At W.A.G.S. 4 Kids we take Mental Health very seriously. As serious as physical health, mental health affects 1 in 5 U.S. adults each year; 1 in 6 U.S. youth age 6 - 17. Since COVID hit - 50% of American adults have reported experiencing negative mental health symptoms. When do mental health symptoms become a serious mental health challenge and when does the need for emotional support transition into a need for a psychiatric service dog? The line can be fine and the area can be gray. So, what are the differences?
Let’s first clarify the difference between a therapy dog, an emotional support dog and a psychiatric service dog (PSD).
- A Therapy Dog is someone’s pet that has been tested for its social temperament, trained to be well behaved and registered with a therapy dog organization. A therapy dog provides comfort to people in nursing homes, hospitals, schools or other institutions. Most therapy dog owners are volunteers. Therapy dogs are NOT Service Dogs and do not have public access, housing or air rights.
- Emotional Support Animals (ESA) provide comfort to their owners simply by being present. They have not been specifically trained for any particular task. Although they are grouped with service dogs when it comes to housing laws, emotional support dogs do NOT have public access rights.

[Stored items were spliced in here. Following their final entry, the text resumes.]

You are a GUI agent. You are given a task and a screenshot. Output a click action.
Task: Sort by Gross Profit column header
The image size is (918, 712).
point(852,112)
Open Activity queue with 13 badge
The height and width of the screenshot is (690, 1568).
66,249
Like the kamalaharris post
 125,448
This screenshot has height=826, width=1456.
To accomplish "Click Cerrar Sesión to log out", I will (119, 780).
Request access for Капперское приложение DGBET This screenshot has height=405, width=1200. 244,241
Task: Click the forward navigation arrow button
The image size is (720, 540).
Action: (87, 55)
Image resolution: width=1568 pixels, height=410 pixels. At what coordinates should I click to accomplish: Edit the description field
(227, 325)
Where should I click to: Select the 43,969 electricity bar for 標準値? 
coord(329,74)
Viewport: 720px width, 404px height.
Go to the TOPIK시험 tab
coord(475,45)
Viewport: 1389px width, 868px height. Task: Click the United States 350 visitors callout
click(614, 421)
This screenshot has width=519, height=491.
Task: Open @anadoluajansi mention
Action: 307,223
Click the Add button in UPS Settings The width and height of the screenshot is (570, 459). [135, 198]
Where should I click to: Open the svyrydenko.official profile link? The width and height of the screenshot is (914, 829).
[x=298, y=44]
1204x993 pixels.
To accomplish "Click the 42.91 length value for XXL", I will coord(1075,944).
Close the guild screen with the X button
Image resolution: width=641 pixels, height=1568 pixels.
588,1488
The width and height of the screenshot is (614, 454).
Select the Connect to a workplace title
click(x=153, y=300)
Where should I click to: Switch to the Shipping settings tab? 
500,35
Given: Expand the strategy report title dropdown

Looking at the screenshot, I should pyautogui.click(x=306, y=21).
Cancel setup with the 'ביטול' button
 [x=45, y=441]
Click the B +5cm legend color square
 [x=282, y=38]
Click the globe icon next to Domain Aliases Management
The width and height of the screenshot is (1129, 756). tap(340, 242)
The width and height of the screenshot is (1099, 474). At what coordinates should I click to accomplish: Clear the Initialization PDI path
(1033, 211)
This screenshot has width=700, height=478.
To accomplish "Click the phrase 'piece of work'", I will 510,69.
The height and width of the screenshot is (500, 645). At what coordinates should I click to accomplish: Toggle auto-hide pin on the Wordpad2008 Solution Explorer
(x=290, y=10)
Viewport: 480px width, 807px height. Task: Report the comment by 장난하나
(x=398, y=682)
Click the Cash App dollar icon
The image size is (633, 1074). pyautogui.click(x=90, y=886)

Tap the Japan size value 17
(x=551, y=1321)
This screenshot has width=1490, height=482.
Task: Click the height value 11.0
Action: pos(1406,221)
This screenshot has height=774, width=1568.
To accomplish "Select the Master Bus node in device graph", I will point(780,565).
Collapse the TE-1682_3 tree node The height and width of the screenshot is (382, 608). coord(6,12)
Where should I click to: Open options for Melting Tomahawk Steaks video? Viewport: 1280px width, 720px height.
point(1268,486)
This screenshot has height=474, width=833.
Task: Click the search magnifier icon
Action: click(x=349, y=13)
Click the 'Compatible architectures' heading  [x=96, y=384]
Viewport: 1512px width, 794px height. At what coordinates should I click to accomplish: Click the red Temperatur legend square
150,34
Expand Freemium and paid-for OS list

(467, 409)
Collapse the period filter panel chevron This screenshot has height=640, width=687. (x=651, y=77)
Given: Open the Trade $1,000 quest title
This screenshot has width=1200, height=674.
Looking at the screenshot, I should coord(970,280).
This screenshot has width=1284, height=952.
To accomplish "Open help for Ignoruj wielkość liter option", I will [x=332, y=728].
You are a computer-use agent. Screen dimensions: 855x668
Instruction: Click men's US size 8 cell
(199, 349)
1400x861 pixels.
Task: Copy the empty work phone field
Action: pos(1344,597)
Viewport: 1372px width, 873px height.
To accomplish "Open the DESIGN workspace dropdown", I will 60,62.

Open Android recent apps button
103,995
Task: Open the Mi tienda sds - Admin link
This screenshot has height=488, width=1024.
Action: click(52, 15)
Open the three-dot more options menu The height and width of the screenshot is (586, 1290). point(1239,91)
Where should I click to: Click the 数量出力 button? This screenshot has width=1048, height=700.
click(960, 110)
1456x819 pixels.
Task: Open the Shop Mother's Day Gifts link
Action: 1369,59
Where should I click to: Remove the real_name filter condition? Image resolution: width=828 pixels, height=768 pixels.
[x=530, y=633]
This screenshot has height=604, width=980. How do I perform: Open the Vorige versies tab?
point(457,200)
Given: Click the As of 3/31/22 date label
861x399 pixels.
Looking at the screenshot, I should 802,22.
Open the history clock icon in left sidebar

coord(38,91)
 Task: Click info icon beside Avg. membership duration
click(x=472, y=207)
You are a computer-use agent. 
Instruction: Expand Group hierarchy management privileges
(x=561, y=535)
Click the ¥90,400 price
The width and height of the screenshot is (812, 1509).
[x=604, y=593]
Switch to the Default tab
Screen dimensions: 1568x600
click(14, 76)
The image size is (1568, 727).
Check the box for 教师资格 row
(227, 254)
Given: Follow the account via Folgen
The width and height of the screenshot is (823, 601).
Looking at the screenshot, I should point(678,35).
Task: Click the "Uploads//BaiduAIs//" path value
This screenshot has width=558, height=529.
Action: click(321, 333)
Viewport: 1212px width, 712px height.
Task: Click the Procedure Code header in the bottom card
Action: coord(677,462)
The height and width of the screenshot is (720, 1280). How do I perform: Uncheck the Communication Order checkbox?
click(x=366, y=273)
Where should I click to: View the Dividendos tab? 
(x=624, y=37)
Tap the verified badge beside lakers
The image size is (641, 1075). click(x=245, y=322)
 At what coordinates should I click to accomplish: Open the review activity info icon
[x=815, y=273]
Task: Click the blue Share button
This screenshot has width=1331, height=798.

- According to ADA laws, to be a Service Dog, their handler must have a disability and the dog must be specifically trained to perform tasks to alleviate such disability. Having a mental illness is an impairment, but being unable to function on a minimal level because of mental illness is a disability. Psychiatric service dogs are trained to do something to help with the person’s disability. In other words, the dog allows the handler to overcome or improve his/her ability to function. A PSD might for instance counterbalance a handler because he/she is dizzy because of medication, interrupt panic attacks or OCD behaviors, turn lights on, etc.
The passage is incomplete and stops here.